▸ **TASK REQUIREMENTS**
Only the lines from the one containing "Given: Open the" through the end of the listing below belong in your answer; retype them exactly.

━━━ INPUT DATA

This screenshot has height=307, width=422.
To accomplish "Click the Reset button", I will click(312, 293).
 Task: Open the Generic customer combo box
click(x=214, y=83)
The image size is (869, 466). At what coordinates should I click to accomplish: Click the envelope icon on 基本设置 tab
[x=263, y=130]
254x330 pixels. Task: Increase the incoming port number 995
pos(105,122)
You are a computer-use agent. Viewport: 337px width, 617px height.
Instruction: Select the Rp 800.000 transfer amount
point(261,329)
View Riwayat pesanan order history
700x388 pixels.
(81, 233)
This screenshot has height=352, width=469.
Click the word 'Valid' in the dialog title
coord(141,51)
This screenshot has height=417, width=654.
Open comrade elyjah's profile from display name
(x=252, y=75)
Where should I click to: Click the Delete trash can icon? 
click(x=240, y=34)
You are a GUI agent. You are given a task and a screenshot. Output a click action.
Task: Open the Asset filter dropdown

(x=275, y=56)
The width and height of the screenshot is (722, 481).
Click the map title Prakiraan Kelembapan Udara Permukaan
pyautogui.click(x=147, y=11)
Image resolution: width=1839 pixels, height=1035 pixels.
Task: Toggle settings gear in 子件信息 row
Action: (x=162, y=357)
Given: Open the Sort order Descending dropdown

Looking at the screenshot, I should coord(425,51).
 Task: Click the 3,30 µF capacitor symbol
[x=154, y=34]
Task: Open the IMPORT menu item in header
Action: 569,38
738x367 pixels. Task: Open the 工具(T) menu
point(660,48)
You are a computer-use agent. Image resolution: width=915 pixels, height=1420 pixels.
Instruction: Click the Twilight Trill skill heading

━━━━━━

▸ **ANSWER**
Given: Open the Sort order Descending dropdown

Looking at the screenshot, I should coord(425,51).
 Task: Click the 3,30 µF capacitor symbol
[x=154, y=34]
Task: Open the IMPORT menu item in header
Action: 569,38
738x367 pixels. Task: Open the 工具(T) menu
point(660,48)
You are a computer-use agent. Image resolution: width=915 pixels, height=1420 pixels.
Instruction: Click the Twilight Trill skill heading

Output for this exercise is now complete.